At today's Hadoop Summit in Silicon Valley, Yahoo! announced the availability of the Yahoo! Distribution of Hadoop, a source-only version of Apache Hadoop that Yahoo! uses within its own search engine. Hadoop, of course, is an open source software framework that helps process very large data sets, and is widely used in large-scale data mining applications as well as in search tools at sites like Facebook and many others. For developers and users interested in Hadoop, it's worth noting that the Yahoo! Distribution of Hadoop has been widely tested and developed at Yahoo! for years now, as Eric Baldeschwieler, VP of grid computing at Yahoo, described in detail here.

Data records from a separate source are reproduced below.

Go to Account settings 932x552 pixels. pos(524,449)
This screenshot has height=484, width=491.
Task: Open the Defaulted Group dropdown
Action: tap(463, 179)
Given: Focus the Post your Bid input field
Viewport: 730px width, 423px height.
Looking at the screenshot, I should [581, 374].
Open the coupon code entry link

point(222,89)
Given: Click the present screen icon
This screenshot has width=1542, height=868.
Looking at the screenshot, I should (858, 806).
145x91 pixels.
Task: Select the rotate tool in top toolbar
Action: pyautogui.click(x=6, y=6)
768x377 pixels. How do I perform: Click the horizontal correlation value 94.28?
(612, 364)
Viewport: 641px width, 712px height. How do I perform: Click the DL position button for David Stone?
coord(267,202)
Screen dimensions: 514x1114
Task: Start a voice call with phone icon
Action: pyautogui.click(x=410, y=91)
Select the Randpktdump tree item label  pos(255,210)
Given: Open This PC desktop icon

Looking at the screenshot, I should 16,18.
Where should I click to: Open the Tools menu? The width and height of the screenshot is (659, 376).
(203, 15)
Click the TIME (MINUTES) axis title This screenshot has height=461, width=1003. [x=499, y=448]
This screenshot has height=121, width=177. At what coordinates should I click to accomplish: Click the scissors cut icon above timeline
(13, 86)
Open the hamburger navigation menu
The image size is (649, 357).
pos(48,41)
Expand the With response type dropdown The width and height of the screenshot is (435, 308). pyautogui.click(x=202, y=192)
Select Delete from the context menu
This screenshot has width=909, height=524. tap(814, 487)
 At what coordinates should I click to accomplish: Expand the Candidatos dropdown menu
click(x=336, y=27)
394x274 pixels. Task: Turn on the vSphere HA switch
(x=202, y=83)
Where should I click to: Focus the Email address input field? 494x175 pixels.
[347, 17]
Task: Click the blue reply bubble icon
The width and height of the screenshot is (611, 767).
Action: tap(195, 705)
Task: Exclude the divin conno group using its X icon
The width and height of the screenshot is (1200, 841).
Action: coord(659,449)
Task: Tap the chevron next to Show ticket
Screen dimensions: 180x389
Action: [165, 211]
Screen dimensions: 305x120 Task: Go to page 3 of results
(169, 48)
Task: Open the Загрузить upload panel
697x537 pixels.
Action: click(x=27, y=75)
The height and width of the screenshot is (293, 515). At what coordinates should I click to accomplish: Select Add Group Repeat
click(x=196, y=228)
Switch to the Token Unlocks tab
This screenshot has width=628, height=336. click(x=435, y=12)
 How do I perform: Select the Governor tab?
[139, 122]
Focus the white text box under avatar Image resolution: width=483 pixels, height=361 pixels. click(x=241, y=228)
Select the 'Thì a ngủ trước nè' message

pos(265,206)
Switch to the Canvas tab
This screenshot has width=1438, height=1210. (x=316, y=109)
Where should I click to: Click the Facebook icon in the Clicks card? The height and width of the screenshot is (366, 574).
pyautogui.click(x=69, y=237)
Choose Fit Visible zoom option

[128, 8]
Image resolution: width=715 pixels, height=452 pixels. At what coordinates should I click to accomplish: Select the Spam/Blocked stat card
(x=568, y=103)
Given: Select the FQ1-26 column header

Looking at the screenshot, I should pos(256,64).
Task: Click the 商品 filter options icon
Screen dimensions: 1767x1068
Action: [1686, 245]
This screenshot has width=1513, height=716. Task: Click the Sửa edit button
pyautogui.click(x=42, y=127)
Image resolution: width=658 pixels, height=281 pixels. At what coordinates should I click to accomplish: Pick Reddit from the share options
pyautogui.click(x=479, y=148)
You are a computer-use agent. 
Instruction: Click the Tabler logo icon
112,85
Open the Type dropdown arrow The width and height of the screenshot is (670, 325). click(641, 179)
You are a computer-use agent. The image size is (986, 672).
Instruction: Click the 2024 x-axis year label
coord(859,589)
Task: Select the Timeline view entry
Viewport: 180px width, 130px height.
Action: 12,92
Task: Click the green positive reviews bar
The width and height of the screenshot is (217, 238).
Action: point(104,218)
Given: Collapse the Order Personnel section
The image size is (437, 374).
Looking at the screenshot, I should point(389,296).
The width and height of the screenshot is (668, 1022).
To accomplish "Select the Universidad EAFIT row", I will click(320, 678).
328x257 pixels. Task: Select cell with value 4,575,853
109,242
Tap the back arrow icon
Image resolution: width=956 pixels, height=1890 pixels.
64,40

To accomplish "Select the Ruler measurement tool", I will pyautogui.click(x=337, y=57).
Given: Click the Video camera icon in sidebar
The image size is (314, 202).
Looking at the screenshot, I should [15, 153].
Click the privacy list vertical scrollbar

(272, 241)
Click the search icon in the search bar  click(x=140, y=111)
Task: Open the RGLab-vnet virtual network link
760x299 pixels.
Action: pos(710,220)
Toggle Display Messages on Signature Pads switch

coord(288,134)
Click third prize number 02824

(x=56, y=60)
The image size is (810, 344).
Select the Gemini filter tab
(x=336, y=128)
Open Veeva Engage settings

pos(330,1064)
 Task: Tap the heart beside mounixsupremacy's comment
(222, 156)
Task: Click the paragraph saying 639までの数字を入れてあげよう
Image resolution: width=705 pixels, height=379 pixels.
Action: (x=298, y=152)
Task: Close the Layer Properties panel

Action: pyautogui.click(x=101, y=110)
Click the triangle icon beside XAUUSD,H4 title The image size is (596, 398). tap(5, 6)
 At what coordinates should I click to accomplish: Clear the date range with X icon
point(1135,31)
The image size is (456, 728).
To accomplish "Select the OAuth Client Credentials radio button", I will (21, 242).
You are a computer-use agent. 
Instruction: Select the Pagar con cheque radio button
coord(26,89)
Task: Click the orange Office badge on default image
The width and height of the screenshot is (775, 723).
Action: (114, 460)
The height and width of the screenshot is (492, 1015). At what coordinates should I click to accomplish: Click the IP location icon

According to an advisory sent from Yahoo!:

"Yahoo! pioneered much of the Apache Hadoop technology and remains dedicated to making the Hadoop ecosystem stronger, working closely with key collaborators in the Hadoop community and helping to drive more users and contributors to Apache Hadoop. In response to frequent requests from the community, Yahoo! is opening up its investment in Hadoop quality engineering via the Yahoo! Distribution of Hadoop."

The advisory added this about the extensive testing Yahoo!'s distribution has been through:

"The Yahoo! Distribution of Hadoop has been tested and deployed at Yahoo! on the largest Hadoop clusters in the world and is based entirely on code available from Apache Hadoop, an open source project of the Apache Software Foundation which develops distributed file system and parallel execution environment that enables its users to process massive amounts of data."

You can find a blog post on the announcement here, and learn more about Yahoo!'s distribution here. I suspect that many developers interested in Hadoop will be attracted to this new distribution because of the testing, bug-fixing and ongoing development that it's been through. Yahoo! is also emphasizing that the new distribution raises its "commitment to cloud computing."

Mike Olson, CEO of Cloudera, a well-funded startup that provides commercial support for Hadoop, also weighed in on how it will make use of Yahoo!'s distribution:

"The general availability of Yahoo!’s Hadoop source code helps make Cloudera’s Distribution for Hadoop even more robust and scalable, and we will continue to collaborate with Yahoo! to include their tested source code in our commercial distribution,” said Mike Olson, CEO of Cloudera. “Cloudera’s Distribution for Hadoop is a complete, enterprise-ready distribution inclusive of key tools, utilities, and full service and support, to help enterprises deploy and manage the Hadoop platform for large-scale data processing and management.”

Cloudera's inclusion of Yahoo!'s tested source code in its own distribution speaks volumes about how trusted Yahoo!'s Hadoop distribution is. I've spoken with the Hadoop folks at Yahoo!, and it's unlikely that any company has made more extensive use of this open source tool than they have within their search engine.